Anomaly Detection in IT Systems Log Files Using Unsupervised Algorithms
anomaly detection, log, unsupervised learning
Information Technology (IT) systems traditionally record their activities in log files, which are often used for troubleshooting. However, manual analysis of these logs by system administrators often becomes impractical due to their intrinsic complexity and the high volume of data. In this study, we focus our investigation on anomaly detection in IT log records, aiming to automate the identification of the root cause of failures and vulnerabilities through the use of unsupervised Machine Learning techniques. To achieve this goal, we propose an architecture grounded in the literature to identify anomalies in log files using semantic vectorization. We conducted four experiments using the public Blue Gene/L (BGL) log dataset, where we evaluated the performance of eight unsupervised Machine Learning models. Additionally, we tested various configurations of word embeddings in semantic vectorization. Experimental results indicated that Deep Learning models, Self-Organizing Maps, and Autoencoders performed better, making them more suitable for practical real-world application.

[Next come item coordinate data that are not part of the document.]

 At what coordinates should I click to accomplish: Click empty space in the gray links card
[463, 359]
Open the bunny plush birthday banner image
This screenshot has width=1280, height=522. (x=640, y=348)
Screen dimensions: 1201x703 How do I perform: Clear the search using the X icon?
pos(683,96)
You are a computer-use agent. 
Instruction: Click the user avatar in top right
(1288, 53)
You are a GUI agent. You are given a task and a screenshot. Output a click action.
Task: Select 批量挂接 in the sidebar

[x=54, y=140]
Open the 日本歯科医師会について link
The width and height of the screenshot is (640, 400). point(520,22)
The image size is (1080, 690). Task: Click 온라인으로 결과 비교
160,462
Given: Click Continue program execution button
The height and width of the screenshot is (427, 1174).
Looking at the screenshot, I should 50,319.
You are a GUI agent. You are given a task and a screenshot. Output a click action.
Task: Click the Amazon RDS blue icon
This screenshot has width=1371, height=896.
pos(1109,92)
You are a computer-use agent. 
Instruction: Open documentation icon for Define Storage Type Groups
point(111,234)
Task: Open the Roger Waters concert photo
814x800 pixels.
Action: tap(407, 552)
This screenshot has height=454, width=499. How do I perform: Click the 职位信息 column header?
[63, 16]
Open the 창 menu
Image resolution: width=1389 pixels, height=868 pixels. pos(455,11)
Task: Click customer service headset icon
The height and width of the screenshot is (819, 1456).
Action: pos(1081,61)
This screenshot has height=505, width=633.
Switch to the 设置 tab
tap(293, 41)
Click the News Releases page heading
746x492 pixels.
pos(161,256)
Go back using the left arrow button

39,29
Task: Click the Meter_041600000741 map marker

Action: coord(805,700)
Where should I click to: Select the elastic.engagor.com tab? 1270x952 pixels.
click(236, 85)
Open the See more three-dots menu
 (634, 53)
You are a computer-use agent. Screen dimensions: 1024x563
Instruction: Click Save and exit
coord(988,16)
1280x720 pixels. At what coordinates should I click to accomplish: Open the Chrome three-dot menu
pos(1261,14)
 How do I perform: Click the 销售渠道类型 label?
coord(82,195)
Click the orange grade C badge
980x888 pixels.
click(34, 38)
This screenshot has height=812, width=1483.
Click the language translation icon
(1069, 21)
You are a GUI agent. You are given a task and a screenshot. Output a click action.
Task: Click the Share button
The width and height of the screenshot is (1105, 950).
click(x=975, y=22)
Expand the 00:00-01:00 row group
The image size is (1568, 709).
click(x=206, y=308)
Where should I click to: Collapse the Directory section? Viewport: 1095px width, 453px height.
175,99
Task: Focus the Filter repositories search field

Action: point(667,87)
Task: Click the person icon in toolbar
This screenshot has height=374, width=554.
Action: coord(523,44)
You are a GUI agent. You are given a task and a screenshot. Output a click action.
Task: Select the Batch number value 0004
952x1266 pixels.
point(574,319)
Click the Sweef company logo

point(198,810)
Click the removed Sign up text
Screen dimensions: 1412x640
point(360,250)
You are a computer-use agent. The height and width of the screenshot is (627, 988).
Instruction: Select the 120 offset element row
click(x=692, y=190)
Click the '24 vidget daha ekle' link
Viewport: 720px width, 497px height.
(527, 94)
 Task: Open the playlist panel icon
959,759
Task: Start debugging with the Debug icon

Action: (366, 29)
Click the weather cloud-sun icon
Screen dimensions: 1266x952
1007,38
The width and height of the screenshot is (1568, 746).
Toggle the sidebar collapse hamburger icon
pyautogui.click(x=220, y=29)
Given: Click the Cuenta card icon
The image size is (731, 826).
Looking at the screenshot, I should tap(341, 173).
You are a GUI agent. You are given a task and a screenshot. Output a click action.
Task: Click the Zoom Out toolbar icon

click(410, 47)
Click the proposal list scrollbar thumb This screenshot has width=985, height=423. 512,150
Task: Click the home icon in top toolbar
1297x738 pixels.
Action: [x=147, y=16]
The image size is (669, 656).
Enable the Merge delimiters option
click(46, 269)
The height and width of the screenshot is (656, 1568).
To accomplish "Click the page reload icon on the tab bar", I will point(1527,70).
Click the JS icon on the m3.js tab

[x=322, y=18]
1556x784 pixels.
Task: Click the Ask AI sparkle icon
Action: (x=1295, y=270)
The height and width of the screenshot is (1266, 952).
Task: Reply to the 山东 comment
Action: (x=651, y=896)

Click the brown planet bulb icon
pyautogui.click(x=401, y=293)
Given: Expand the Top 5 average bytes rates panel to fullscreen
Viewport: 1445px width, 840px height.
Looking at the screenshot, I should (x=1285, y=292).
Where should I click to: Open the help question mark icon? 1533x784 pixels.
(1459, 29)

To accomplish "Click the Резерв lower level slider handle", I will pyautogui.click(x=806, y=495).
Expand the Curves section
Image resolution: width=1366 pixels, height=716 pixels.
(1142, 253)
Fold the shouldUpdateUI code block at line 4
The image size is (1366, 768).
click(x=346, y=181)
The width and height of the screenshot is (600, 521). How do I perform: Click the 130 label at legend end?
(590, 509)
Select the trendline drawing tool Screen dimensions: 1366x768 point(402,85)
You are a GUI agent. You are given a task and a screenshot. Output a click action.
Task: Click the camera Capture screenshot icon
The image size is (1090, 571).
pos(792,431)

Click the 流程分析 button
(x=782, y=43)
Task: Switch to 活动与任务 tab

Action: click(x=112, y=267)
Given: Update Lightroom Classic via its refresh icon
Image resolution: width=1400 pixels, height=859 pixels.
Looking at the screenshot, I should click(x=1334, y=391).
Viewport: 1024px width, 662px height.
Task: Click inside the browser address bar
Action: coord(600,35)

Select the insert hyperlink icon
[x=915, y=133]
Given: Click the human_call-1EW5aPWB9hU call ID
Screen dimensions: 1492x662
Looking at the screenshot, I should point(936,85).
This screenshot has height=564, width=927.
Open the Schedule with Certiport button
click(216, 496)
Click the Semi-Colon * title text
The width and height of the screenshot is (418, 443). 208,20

The main contributions of this work include the selection and testing of unsupervised Machine Learning models, followed by performance evaluation in complex environments. We also highlight the importance of practical applicability, exemplified by the proposed implementation for the second evaluation scenario, which uses logs from Microsoft Configuration Manager agents. This study not only presents advanced solutions but also emphasizes the need to consider the feasibility and effectiveness of these solutions in real-world scenarios, opening perspectives for future investigations.